Stamattina mi sono imbattuta in un commento che deprecava “l’idealismo magico”. Cito il commento, di per sé ininfluente come potreste giustamente rimproverarmi, perché è la spia di un modo di vedere molto più vasto: so di ripetere fino allo sfinimento che senza mito e immaginario siamo nulla, ma dal momento che sembra non esserci argine, insisto.

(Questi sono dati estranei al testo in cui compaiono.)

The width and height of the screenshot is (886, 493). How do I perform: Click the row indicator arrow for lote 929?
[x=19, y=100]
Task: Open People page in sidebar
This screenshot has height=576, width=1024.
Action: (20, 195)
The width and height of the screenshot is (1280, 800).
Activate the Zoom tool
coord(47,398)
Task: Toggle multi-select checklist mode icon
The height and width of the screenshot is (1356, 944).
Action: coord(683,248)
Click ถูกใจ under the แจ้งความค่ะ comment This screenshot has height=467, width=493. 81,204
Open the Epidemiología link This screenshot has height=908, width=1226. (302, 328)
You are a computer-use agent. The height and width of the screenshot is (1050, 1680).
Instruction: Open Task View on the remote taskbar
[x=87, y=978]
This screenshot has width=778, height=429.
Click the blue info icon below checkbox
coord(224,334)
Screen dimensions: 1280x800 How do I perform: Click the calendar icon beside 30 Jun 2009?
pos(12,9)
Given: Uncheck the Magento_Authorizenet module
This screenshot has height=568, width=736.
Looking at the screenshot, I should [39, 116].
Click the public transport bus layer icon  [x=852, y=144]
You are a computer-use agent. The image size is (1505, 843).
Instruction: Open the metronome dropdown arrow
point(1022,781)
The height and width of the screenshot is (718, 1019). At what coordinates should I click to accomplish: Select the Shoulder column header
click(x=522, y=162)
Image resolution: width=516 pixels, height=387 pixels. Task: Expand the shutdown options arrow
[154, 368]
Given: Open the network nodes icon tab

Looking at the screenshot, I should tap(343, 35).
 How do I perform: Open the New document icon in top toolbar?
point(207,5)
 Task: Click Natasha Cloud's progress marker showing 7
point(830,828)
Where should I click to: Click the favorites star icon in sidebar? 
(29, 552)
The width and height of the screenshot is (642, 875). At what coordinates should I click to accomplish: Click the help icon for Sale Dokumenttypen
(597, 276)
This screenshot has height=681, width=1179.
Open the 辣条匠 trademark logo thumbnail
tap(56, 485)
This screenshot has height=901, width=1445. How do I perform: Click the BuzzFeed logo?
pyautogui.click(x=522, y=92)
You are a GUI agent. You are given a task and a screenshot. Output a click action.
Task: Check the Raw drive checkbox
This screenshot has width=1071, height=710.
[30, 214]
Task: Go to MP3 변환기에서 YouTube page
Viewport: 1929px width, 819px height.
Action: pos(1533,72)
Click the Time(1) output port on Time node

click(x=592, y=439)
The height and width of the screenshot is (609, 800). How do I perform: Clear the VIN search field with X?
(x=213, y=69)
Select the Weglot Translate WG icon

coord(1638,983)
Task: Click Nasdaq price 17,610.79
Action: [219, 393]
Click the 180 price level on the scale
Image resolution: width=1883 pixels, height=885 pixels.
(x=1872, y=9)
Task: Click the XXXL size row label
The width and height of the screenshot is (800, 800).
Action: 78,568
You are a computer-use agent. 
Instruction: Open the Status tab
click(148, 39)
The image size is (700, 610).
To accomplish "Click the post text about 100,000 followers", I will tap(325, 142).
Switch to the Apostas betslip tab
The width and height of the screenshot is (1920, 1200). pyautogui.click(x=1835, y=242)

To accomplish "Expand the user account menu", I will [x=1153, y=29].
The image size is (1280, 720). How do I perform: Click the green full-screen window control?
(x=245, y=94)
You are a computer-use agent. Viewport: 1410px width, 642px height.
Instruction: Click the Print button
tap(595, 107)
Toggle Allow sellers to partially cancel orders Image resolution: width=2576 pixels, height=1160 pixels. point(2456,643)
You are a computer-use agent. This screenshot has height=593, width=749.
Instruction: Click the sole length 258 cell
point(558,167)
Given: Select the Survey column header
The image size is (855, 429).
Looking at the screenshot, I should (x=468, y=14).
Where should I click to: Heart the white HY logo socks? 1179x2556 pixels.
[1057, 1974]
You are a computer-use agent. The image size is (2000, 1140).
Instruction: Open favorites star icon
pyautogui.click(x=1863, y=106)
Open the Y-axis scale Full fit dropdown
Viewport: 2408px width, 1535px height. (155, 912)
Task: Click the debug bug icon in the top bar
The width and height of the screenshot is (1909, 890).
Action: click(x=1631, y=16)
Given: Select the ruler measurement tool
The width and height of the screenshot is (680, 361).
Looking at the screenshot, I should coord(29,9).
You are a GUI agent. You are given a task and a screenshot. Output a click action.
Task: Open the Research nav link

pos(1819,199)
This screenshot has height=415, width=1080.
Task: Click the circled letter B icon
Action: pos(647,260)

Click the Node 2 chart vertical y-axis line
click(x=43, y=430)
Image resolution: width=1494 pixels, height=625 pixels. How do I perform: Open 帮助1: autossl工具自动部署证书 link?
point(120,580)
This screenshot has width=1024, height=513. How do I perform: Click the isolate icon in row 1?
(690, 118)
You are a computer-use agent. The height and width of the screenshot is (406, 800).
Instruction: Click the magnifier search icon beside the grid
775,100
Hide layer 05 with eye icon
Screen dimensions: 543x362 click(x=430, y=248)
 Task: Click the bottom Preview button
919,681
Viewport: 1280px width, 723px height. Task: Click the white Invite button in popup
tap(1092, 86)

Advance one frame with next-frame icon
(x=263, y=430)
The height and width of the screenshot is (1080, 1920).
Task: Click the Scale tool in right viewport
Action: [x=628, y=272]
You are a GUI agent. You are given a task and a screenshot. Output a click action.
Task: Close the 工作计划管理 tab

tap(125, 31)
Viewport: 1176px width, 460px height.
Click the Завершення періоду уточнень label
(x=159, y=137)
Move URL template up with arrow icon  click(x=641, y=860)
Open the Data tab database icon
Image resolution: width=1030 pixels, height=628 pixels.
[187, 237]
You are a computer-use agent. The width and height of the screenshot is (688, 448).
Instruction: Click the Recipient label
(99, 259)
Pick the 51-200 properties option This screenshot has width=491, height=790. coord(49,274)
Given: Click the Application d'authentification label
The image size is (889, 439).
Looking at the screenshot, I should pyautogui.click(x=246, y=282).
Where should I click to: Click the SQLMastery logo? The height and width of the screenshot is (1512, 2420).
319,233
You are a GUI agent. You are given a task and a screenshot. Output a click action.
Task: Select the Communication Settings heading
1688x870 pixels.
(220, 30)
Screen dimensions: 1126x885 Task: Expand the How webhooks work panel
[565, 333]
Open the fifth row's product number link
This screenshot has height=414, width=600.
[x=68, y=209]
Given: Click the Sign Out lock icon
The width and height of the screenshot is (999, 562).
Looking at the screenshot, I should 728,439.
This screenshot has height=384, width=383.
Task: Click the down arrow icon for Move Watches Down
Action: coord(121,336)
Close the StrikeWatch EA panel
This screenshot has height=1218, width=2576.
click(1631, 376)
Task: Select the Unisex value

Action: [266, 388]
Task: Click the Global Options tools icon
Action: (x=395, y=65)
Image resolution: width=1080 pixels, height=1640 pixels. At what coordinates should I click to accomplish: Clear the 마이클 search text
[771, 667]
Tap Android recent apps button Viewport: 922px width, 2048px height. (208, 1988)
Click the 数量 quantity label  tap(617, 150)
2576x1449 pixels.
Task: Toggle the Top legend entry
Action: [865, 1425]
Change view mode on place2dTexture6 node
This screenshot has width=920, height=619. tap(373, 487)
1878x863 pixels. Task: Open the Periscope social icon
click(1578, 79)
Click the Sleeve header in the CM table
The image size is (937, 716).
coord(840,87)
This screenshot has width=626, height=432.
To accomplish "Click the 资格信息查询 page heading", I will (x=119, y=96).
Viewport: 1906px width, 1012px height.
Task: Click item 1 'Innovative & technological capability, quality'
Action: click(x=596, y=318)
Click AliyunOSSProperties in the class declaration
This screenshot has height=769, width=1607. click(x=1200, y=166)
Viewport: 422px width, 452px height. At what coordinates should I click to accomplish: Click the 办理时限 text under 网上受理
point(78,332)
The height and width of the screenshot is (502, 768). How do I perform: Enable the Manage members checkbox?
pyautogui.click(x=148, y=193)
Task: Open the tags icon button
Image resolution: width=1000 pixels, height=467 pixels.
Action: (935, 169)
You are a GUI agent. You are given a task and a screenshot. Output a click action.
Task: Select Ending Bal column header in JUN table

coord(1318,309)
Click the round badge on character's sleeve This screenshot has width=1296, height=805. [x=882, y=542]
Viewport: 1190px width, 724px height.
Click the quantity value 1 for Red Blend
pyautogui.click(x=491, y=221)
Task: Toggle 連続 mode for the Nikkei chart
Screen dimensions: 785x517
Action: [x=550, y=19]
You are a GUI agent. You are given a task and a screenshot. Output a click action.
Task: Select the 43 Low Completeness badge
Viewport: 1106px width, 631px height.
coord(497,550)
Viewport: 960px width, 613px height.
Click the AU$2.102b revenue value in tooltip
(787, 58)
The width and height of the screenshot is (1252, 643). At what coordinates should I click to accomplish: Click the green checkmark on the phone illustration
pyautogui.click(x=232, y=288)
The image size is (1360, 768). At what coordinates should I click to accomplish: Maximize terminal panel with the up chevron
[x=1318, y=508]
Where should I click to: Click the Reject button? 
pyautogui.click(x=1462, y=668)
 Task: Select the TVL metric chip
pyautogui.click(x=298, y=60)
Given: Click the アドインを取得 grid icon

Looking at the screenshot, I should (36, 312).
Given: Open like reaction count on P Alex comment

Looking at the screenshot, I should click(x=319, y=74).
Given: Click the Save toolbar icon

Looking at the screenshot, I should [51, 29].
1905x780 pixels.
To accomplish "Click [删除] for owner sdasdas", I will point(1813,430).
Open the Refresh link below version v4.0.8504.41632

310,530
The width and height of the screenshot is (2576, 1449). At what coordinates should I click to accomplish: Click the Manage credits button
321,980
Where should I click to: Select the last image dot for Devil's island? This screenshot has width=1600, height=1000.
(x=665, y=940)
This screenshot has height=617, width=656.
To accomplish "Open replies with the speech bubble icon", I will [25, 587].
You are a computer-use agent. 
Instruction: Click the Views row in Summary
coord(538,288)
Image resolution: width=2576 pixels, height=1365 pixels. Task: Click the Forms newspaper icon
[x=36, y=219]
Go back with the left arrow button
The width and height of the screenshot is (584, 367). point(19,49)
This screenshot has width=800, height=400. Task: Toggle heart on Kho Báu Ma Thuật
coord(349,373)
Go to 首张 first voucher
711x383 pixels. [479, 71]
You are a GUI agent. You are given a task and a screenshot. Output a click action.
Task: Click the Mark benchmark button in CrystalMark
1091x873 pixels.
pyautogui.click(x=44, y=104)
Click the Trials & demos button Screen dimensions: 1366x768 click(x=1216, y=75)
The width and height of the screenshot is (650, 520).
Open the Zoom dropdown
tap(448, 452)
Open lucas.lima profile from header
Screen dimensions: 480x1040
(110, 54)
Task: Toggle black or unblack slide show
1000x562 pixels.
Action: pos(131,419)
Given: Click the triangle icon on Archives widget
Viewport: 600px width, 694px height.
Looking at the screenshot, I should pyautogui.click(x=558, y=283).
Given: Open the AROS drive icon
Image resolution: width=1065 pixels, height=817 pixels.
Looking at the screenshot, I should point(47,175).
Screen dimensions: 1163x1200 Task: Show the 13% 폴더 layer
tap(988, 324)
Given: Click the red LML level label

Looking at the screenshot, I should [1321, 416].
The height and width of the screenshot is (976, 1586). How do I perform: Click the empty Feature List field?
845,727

Anzi, cito Benjamin Labatut, l’autore di Quando abbiamo smesso di capire il mondo e Maniac. Che, attenzione, parlano, labatutianamente, di scienza e scienziati. Labatut, in un’intervista del 2021, dice:
“La realtà non basta. La realtà non ci è mai bastata. Da quando l’essere umano ha iniziato a pensare, ha ricoperto il mondo intero con uno strato di finzione. Se lo si toglie, di solito il risultato è terrificante. Perché senza la finzione il mondo non ha senso. Più che scrivere sulla scienza, mi interessa scrivere su ciò che la scienza scopre ma non riesce a comprendere, almeno non del tutto. E l’unico modo di avvicinarsi al cuore oscuro delle cose, o alle loro arterie più luminose e accecanti, è attraverso i meccanismi della visione interiore, che sono proprio quelli dell’arte e della finzione. Ci sono molte cose che si nascondono dietro i fatti, perché ai mostri non piace far vedere il proprio viso. Illuminare quello spazio, penetrare nei meandri della mente umana, richiede un atto creativo, qualcosa che sia pieno della stessa incertezza, e della stessa potenza e stranezza, che c’è nell’anima del mondo”.